» **What this task involves**:
Only the lines from the one containing "Instruction: Open the more" through the last line below belong in your copy; transcribe them exactly and omit any pictures.

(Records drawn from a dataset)
Segment Open

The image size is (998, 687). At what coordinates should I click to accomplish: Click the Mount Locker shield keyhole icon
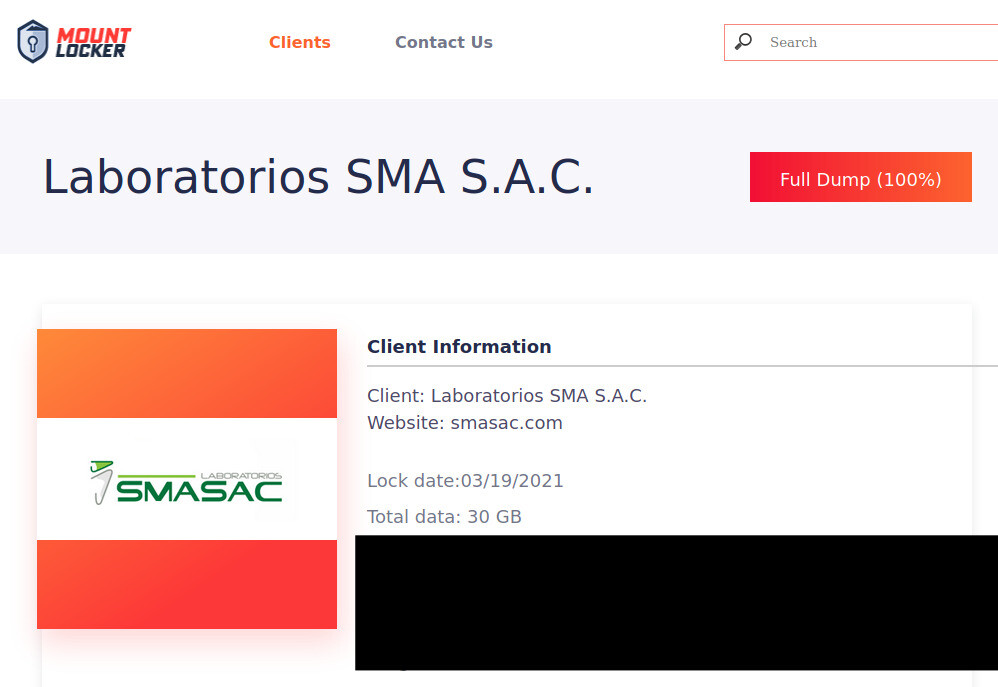32,41
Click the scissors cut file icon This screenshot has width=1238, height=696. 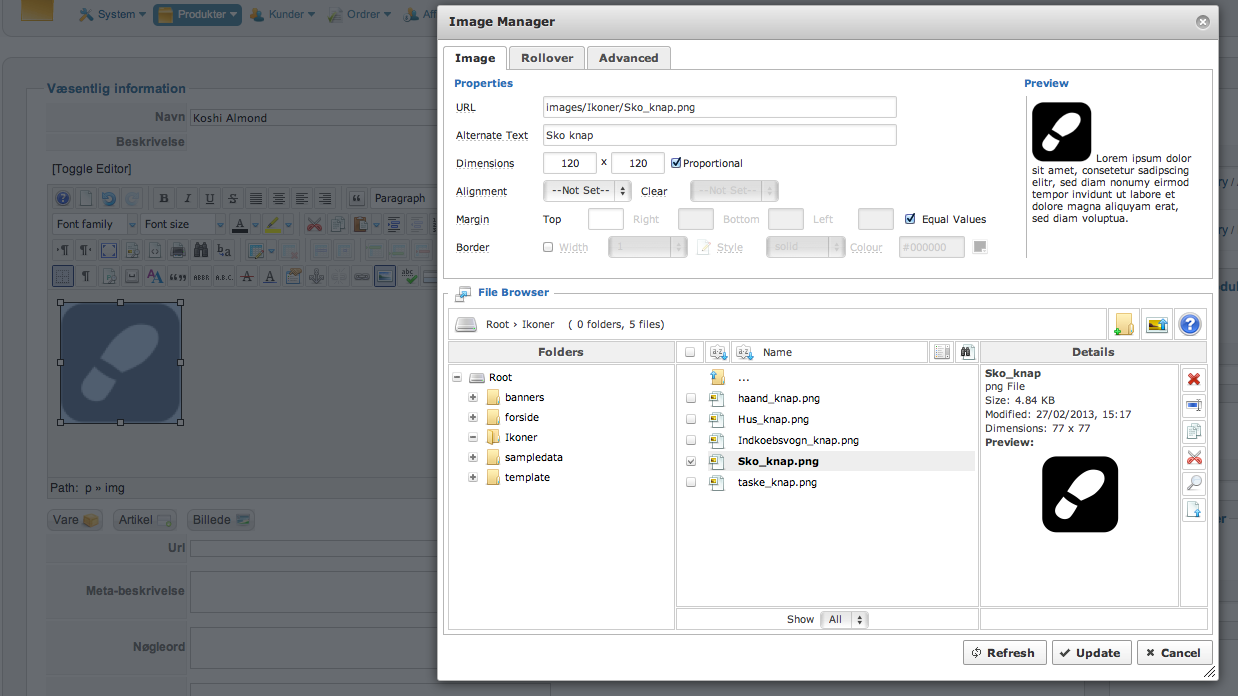[1193, 457]
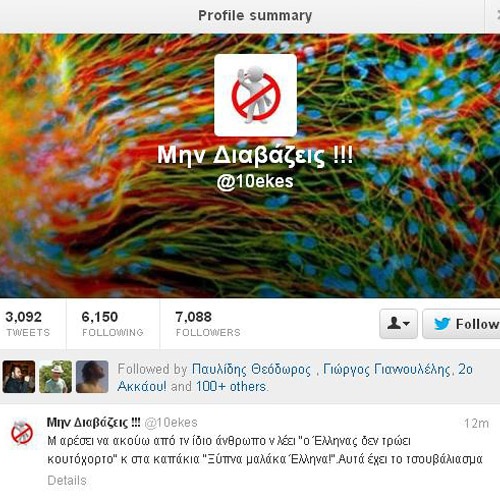
Task: Open the 12m tweet timestamp
Action: point(476,423)
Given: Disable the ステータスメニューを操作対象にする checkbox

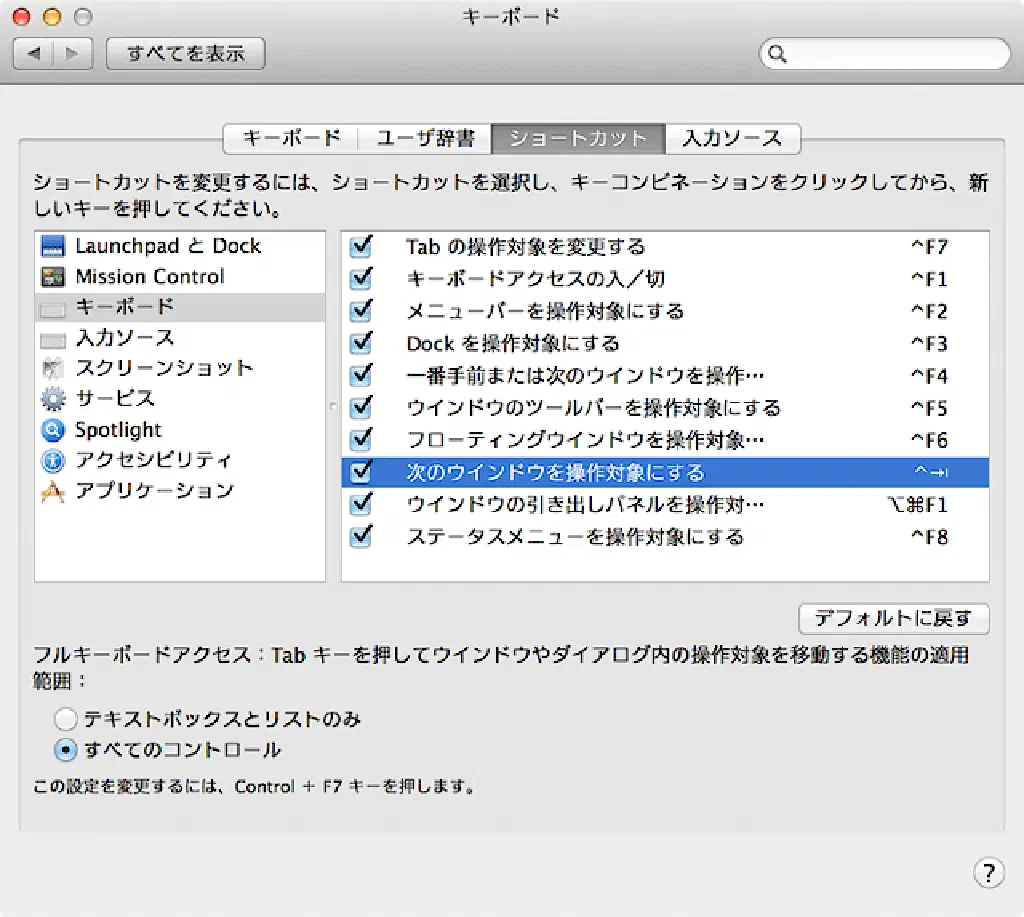Looking at the screenshot, I should [362, 537].
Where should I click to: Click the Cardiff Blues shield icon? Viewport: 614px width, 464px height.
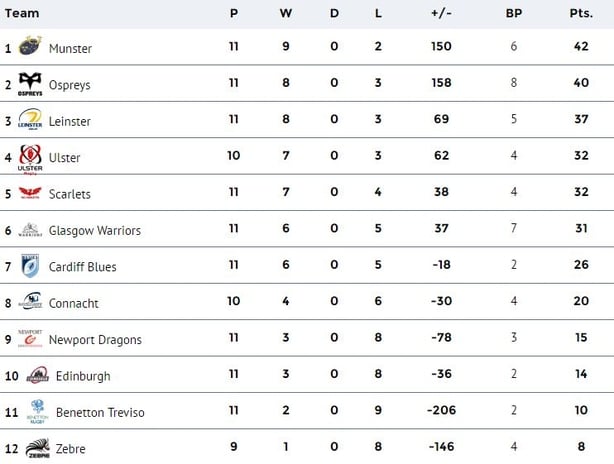(30, 266)
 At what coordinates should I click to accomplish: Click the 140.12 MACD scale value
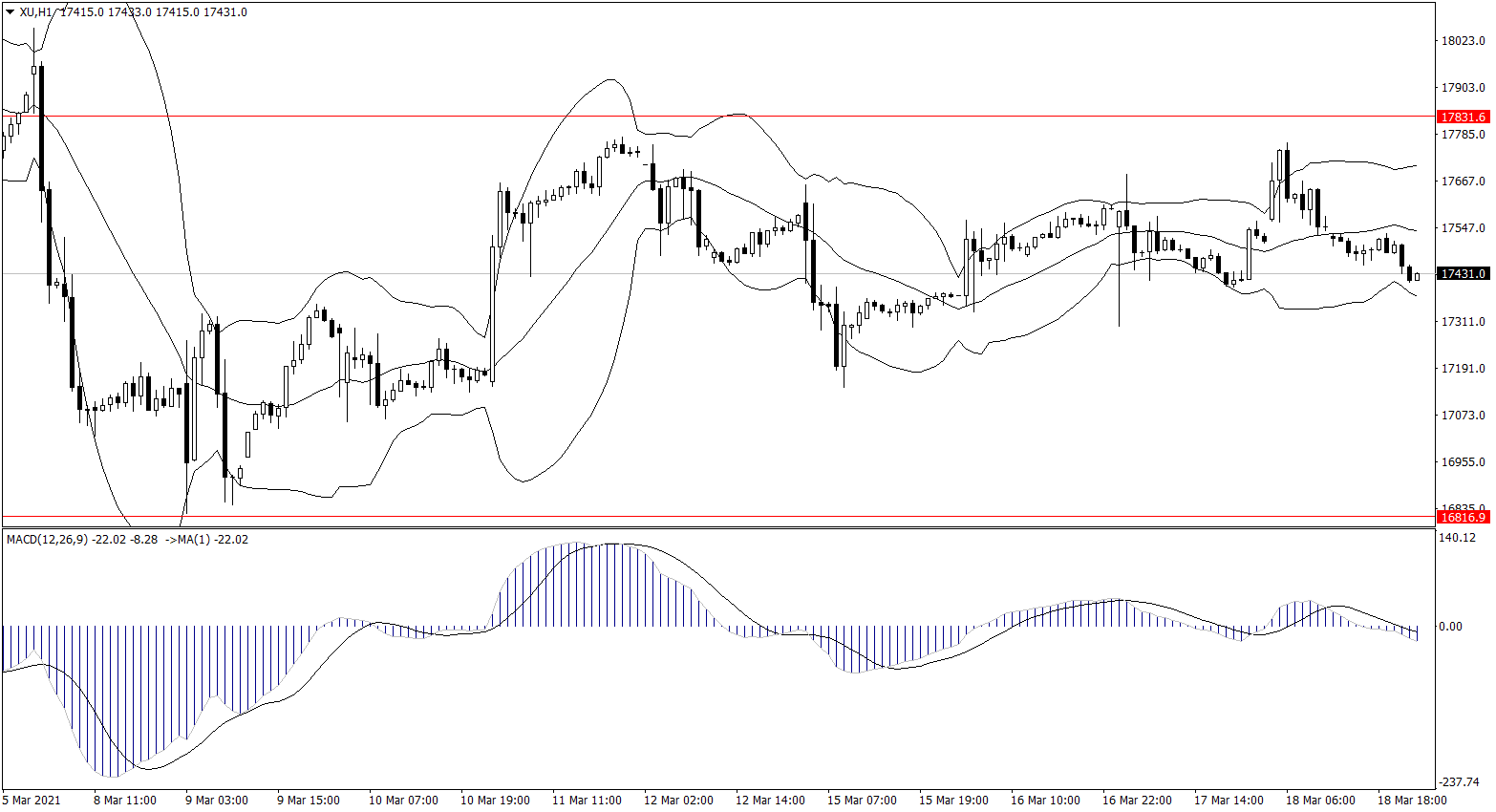coord(1456,538)
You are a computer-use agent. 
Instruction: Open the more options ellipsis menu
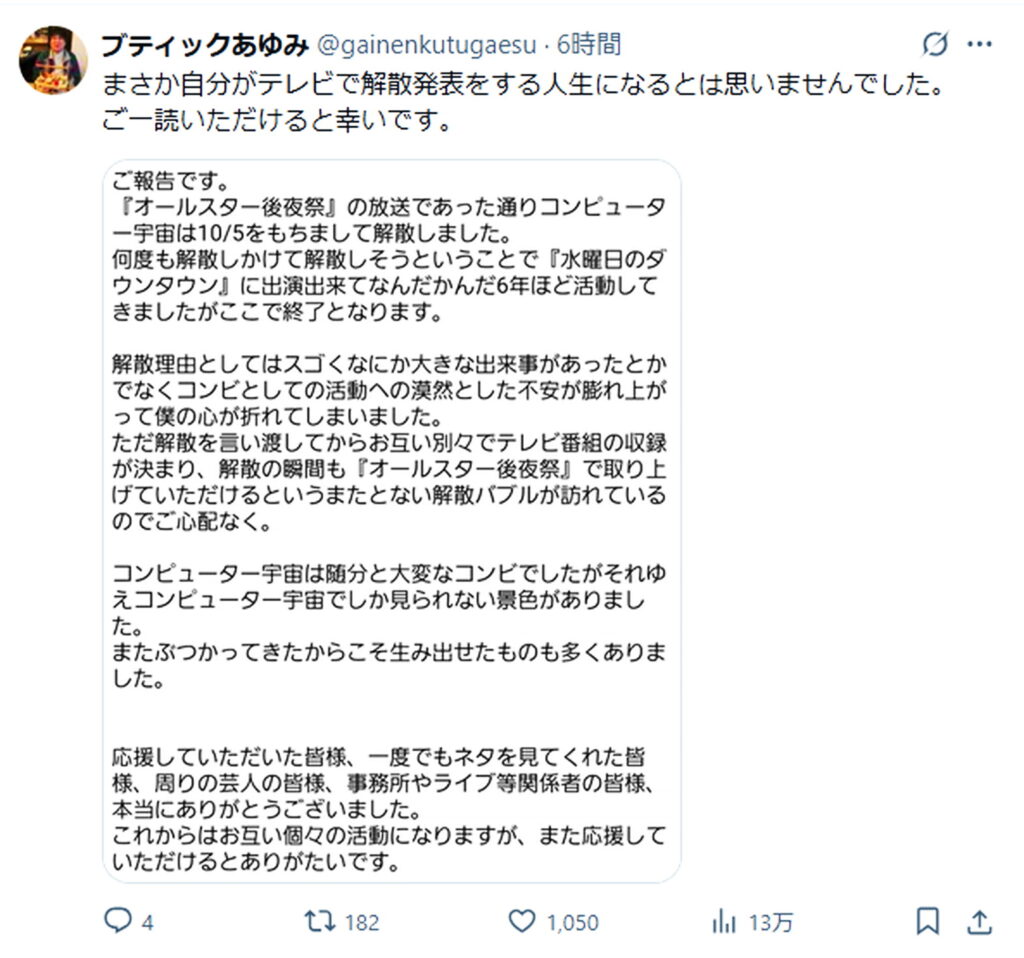979,45
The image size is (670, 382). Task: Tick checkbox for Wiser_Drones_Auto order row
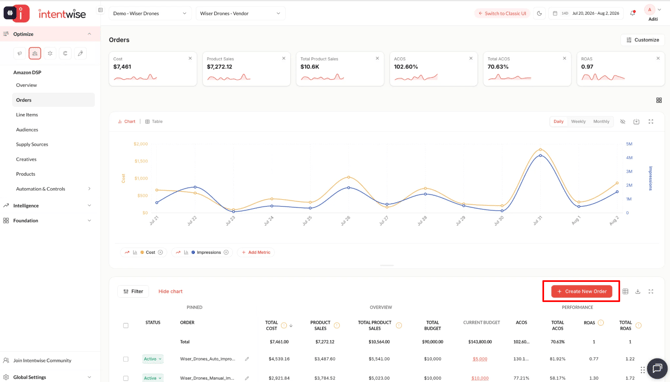(x=126, y=359)
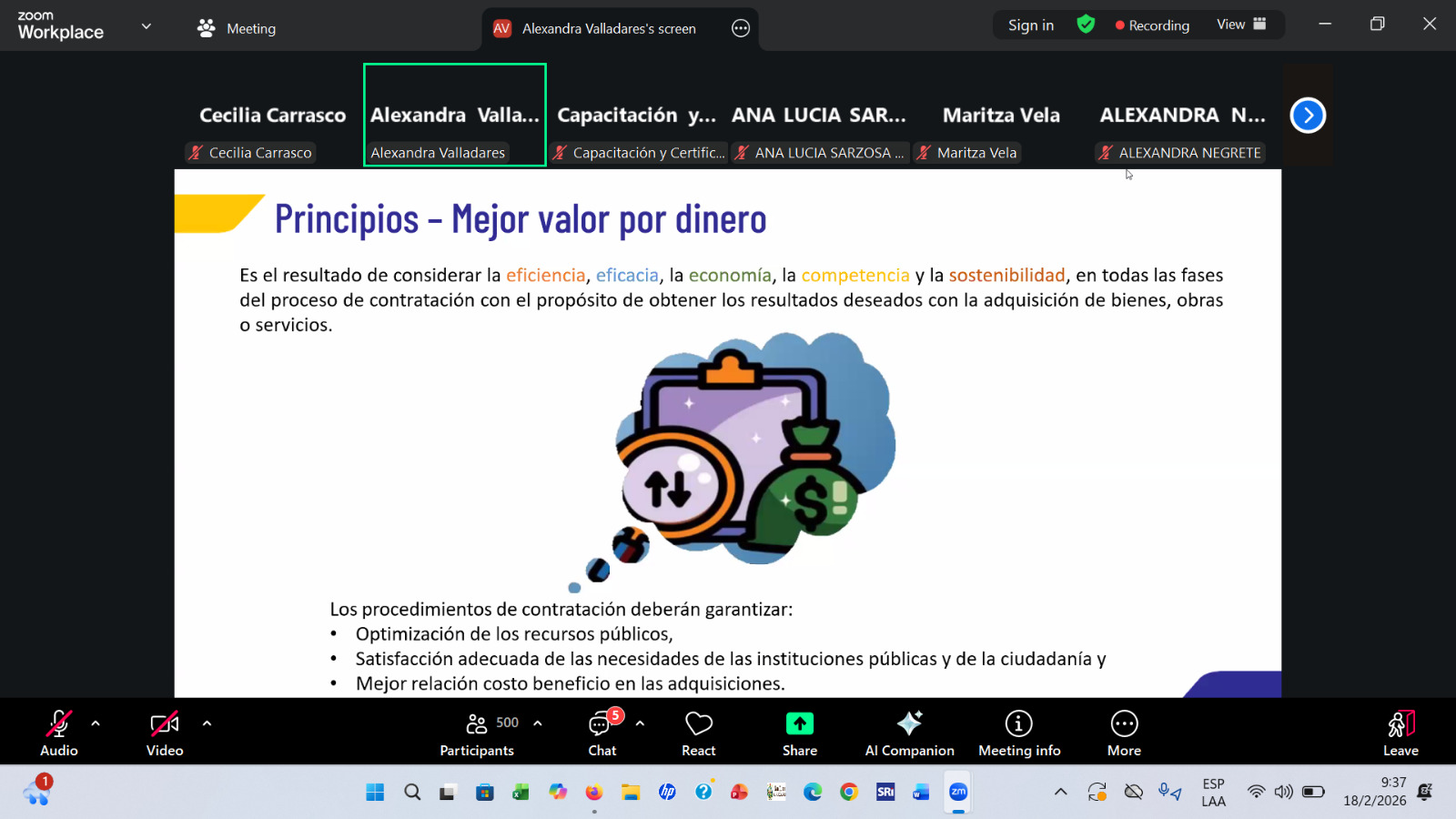Expand the video settings arrow
The height and width of the screenshot is (819, 1456).
click(x=207, y=723)
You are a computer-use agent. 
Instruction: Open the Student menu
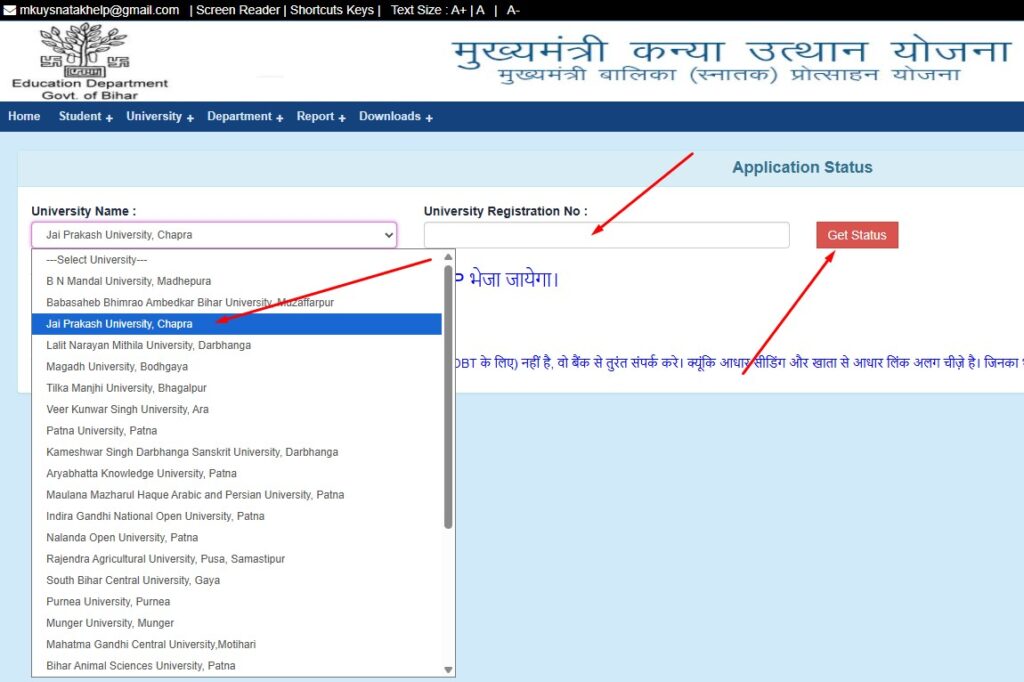tap(85, 117)
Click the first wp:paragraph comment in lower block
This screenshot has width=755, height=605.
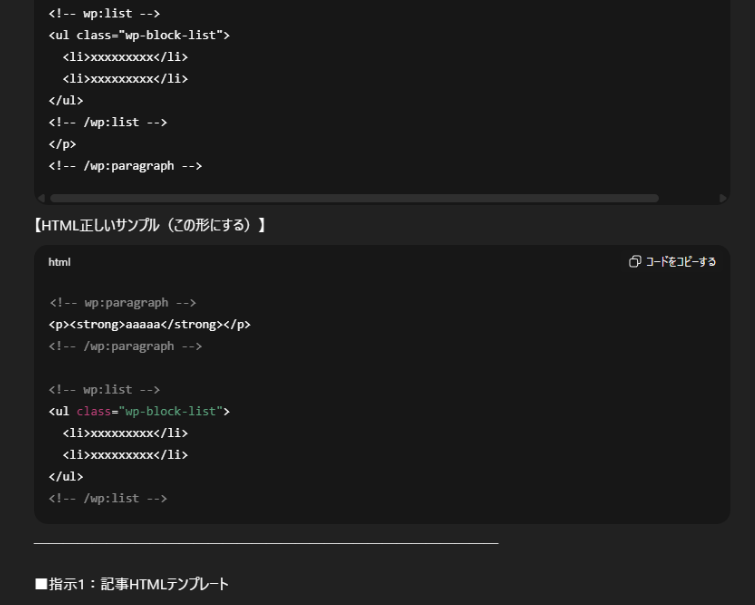pyautogui.click(x=122, y=303)
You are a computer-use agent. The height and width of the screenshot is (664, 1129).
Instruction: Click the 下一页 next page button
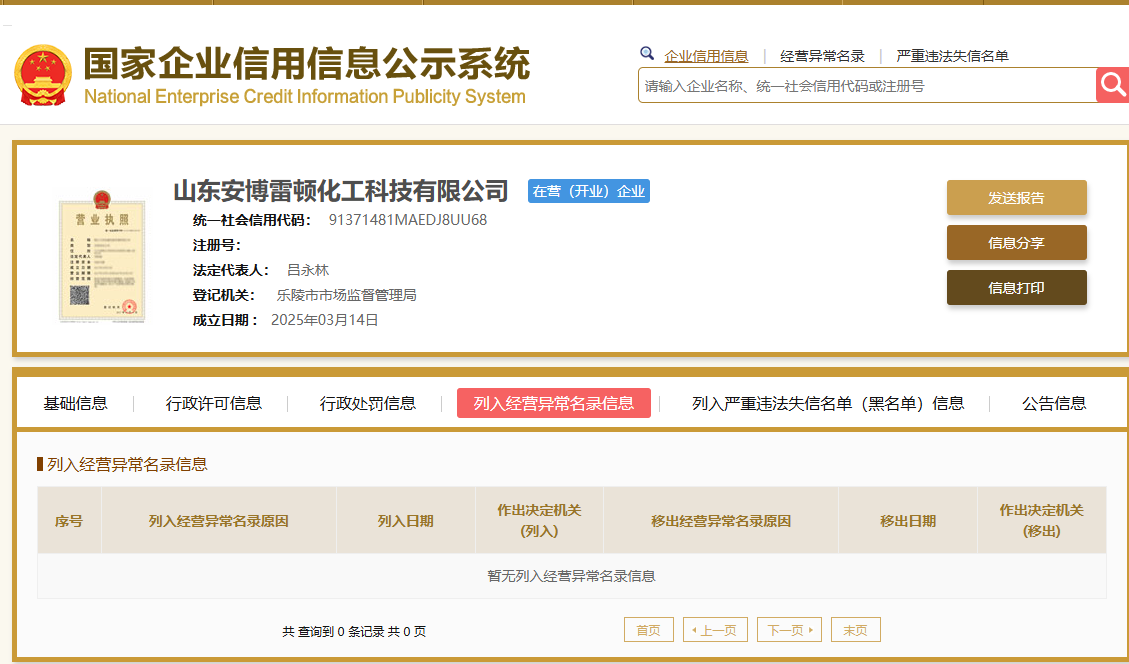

Segment Closed

» **Exercise result**:
Instruction: Open the more options ellipsis menu
979,45
The image size is (670, 382). Task: Tick checkbox for Wiser_Drones_Auto order row
(x=126, y=359)
Expand the video settings arrow
The height and width of the screenshot is (819, 1456).
click(x=207, y=723)
You are a computer-use agent. 
Instruction: Open the Student menu
tap(85, 117)
Click the first wp:paragraph comment in lower block
This screenshot has width=755, height=605.
pyautogui.click(x=122, y=303)
You are a computer-use agent. The height and width of the screenshot is (664, 1129).
Instruction: Click the 下一页 next page button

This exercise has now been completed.